> PROBLEM
Exactly reproduce the lines from the top of the entries below through the line containing "You are a computer-use agent. Screen dimensions: 858x359", with both ends included.
-----
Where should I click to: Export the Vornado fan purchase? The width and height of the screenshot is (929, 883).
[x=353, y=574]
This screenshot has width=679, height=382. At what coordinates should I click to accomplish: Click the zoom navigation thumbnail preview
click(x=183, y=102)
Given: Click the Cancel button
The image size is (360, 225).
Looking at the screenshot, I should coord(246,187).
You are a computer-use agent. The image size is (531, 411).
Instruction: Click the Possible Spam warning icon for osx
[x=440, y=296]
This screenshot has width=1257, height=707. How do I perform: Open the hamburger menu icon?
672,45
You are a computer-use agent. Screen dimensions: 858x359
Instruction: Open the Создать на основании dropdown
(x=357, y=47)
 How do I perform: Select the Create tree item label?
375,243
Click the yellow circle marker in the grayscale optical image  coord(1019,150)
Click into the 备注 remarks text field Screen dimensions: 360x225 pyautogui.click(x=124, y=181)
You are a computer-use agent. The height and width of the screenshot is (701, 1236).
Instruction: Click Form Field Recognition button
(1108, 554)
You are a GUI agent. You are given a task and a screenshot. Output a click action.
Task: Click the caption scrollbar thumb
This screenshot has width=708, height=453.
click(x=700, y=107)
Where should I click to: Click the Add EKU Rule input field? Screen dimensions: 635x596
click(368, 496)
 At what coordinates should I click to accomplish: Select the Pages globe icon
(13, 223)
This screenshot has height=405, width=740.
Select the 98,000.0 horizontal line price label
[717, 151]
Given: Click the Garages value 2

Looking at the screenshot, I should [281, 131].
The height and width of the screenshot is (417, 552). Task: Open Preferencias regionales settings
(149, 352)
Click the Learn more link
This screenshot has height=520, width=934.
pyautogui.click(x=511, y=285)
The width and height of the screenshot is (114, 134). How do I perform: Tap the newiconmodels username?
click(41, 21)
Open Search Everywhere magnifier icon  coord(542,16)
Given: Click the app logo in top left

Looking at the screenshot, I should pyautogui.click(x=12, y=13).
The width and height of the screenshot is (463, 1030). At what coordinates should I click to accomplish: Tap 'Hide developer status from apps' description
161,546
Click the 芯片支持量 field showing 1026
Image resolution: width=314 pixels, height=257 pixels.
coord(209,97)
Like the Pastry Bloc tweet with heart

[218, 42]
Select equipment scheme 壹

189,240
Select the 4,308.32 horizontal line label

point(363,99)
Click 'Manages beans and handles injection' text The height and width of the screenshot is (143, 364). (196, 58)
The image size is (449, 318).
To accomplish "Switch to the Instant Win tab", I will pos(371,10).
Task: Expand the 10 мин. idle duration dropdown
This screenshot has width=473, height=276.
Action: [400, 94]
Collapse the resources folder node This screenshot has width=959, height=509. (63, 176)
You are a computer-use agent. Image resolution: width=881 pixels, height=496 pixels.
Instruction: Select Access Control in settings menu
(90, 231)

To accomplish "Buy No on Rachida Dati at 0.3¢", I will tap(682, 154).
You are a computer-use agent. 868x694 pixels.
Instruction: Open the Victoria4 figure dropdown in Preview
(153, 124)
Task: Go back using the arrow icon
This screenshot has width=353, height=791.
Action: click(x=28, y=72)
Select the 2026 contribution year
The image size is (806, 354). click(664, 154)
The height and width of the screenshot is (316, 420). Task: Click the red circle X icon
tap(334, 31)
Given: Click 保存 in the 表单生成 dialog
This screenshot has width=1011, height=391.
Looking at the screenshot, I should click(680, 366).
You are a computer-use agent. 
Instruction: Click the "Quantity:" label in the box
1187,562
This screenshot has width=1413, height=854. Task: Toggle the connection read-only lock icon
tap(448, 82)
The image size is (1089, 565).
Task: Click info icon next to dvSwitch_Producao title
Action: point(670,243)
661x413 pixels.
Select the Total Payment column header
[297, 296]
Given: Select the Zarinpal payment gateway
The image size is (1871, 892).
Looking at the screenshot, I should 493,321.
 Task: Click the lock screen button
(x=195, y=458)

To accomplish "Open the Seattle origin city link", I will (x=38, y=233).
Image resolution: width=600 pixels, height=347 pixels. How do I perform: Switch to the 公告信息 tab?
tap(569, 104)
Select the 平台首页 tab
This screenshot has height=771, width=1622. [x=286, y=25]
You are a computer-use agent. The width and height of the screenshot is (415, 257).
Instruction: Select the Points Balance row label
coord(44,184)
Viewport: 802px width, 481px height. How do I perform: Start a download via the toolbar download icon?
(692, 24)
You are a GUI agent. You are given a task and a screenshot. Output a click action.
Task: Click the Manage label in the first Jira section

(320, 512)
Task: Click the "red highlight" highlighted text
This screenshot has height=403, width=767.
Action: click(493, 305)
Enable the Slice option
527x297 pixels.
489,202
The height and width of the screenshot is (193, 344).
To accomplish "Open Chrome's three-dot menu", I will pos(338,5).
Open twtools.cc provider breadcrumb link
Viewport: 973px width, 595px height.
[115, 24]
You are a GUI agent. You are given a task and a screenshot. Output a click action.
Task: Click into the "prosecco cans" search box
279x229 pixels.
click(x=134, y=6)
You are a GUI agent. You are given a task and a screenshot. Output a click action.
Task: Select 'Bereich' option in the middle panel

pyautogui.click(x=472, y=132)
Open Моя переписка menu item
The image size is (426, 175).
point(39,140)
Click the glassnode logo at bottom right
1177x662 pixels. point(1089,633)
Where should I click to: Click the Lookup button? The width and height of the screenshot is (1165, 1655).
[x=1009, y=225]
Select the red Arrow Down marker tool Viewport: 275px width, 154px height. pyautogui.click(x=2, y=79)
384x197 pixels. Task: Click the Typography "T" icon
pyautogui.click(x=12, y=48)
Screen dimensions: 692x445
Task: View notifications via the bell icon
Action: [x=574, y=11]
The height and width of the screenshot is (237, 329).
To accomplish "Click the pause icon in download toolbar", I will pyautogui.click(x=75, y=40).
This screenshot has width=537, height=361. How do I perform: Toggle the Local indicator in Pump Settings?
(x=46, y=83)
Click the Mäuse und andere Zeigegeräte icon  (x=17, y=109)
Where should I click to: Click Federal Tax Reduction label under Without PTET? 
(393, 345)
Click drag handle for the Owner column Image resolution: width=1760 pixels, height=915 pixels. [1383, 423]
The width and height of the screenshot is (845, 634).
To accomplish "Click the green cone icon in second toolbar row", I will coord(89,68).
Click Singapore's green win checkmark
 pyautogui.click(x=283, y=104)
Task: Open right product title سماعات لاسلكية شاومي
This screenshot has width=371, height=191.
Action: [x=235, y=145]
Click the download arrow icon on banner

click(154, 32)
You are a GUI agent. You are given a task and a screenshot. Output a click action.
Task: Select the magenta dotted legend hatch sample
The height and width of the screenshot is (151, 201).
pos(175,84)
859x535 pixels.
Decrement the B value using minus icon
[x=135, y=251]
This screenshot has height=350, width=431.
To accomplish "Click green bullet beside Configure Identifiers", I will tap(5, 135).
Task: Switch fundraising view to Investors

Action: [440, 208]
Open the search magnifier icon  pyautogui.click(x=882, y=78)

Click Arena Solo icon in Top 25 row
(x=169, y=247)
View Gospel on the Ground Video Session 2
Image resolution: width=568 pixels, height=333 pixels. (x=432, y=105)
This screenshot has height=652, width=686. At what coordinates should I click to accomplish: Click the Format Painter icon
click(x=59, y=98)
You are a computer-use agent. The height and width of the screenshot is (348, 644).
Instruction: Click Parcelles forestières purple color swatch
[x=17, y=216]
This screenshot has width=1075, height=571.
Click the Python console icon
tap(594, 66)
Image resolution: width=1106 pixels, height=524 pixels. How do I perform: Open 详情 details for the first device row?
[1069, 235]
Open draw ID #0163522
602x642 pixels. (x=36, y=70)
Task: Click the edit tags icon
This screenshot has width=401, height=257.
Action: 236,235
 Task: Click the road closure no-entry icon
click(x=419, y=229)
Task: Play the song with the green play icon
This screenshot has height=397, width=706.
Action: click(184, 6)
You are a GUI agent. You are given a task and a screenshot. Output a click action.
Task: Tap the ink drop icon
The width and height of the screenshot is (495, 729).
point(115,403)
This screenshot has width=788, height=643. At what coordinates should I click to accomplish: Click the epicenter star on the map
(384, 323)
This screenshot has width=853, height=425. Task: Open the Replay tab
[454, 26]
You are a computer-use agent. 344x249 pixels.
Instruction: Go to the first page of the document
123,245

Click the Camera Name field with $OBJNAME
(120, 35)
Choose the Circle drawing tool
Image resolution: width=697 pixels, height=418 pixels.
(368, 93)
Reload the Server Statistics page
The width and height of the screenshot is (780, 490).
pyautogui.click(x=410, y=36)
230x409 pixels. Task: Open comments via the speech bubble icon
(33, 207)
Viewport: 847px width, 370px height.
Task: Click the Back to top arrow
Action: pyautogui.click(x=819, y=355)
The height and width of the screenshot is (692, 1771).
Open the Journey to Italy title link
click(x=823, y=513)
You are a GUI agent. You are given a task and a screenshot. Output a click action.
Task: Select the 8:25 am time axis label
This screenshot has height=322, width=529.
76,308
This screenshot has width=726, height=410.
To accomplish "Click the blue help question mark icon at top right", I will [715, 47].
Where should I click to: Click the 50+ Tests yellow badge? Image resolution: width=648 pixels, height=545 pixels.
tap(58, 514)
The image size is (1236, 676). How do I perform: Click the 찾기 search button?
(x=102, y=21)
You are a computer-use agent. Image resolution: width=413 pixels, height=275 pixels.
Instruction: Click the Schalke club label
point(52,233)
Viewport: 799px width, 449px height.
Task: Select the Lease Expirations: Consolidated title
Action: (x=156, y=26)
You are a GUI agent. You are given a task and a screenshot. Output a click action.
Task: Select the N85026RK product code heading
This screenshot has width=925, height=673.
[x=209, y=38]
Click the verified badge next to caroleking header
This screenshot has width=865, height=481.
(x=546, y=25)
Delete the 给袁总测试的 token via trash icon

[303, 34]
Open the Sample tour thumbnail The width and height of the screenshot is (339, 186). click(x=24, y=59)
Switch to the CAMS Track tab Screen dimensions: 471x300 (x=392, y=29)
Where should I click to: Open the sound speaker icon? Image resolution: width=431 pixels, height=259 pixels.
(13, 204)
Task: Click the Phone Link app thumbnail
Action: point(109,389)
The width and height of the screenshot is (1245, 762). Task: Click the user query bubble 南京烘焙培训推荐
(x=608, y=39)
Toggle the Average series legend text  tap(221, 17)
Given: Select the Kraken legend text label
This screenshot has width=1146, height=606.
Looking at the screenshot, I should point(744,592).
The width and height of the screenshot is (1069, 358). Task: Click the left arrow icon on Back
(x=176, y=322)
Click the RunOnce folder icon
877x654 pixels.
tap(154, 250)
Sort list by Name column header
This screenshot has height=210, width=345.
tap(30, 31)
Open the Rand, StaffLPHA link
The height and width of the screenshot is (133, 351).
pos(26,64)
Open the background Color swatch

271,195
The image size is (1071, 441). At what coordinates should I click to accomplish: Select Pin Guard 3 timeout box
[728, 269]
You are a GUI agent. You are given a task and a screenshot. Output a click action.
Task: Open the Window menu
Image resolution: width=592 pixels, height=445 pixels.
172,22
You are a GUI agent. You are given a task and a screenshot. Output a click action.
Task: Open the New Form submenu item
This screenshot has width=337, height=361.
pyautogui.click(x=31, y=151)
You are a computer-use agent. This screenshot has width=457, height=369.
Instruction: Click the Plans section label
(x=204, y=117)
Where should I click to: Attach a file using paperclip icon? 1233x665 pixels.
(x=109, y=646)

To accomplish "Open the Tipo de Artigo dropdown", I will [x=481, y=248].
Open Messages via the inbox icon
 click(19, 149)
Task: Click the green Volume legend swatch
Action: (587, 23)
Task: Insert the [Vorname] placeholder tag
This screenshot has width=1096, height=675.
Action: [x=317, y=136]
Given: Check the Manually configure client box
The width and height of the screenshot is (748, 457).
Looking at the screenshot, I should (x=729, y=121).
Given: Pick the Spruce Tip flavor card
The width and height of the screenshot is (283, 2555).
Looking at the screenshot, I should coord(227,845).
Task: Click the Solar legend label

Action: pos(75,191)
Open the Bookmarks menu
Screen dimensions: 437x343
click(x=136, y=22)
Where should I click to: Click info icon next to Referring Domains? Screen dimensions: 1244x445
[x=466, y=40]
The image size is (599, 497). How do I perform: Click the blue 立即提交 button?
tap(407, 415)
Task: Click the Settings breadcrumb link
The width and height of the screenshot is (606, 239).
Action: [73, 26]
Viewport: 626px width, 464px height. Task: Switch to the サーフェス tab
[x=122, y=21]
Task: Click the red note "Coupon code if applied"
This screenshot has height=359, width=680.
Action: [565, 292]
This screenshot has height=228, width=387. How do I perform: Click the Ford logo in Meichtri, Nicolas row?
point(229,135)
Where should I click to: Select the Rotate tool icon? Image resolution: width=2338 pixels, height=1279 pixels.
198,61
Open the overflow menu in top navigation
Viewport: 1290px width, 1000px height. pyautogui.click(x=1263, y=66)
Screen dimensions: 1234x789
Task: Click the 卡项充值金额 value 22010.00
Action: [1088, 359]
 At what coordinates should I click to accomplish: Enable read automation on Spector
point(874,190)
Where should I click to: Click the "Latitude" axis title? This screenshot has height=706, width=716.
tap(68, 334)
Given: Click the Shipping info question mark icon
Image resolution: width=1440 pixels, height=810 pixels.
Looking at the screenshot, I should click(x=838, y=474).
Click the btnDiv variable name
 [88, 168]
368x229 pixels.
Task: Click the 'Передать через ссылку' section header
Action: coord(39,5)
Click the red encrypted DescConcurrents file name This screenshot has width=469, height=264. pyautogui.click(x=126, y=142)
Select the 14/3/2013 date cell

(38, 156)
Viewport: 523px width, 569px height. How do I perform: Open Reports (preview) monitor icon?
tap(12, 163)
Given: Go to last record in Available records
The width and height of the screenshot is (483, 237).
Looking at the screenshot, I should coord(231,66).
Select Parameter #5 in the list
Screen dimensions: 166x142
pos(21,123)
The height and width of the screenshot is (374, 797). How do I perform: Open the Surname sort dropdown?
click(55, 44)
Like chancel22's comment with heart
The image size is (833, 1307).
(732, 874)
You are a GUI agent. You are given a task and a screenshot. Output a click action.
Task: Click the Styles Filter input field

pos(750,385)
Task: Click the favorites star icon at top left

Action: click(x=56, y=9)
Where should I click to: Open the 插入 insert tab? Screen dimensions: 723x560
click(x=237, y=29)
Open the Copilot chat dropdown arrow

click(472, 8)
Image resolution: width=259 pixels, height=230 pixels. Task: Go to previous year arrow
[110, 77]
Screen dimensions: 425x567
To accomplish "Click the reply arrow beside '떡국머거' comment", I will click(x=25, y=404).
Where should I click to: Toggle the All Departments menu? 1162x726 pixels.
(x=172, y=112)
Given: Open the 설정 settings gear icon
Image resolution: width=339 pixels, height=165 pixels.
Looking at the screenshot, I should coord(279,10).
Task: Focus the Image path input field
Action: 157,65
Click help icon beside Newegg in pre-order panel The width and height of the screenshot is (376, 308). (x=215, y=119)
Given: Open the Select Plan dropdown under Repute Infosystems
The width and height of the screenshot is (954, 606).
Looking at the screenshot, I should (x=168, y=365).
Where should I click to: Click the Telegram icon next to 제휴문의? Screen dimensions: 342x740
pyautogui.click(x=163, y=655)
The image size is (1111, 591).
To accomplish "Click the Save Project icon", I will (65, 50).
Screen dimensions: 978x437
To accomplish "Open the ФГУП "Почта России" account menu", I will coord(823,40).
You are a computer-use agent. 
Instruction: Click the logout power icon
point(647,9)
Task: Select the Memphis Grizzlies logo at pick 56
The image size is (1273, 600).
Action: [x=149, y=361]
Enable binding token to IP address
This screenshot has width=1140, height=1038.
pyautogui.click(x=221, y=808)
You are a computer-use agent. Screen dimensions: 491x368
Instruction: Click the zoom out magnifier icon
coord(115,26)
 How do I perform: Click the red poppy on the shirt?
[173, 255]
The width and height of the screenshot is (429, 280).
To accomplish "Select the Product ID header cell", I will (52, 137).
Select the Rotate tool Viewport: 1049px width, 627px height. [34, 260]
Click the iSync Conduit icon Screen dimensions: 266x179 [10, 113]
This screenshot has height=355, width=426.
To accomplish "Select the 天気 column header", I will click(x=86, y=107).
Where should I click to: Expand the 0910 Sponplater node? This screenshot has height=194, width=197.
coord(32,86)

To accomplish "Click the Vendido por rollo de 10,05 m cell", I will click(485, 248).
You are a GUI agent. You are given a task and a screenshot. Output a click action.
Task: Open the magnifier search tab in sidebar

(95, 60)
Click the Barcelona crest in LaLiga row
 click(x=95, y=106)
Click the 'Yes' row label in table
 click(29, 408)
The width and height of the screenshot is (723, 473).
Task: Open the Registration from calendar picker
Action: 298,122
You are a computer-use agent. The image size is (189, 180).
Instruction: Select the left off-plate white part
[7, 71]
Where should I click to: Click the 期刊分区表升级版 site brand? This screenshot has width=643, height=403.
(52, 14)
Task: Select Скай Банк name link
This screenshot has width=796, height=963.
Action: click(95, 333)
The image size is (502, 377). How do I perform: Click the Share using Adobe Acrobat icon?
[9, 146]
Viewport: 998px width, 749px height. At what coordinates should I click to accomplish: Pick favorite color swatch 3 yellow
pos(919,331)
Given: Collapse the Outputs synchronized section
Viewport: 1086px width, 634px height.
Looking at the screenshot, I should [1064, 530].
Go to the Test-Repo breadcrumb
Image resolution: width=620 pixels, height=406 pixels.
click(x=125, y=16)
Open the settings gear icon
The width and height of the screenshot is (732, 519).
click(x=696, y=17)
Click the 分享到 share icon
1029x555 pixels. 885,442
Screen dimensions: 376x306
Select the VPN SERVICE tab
-----
> SOLUTION TO THIS PROBLEM
Where should I click to: Export the Vornado fan purchase? The width and height of the screenshot is (929, 883).
[x=353, y=574]
This screenshot has width=679, height=382. At what coordinates should I click to accomplish: Click the zoom navigation thumbnail preview
click(x=183, y=102)
Given: Click the Cancel button
The image size is (360, 225).
Looking at the screenshot, I should coord(246,187).
You are a computer-use agent. The image size is (531, 411).
Instruction: Click the Possible Spam warning icon for osx
[x=440, y=296]
This screenshot has width=1257, height=707. How do I perform: Open the hamburger menu icon?
672,45
You are a computer-use agent. Screen dimensions: 858x359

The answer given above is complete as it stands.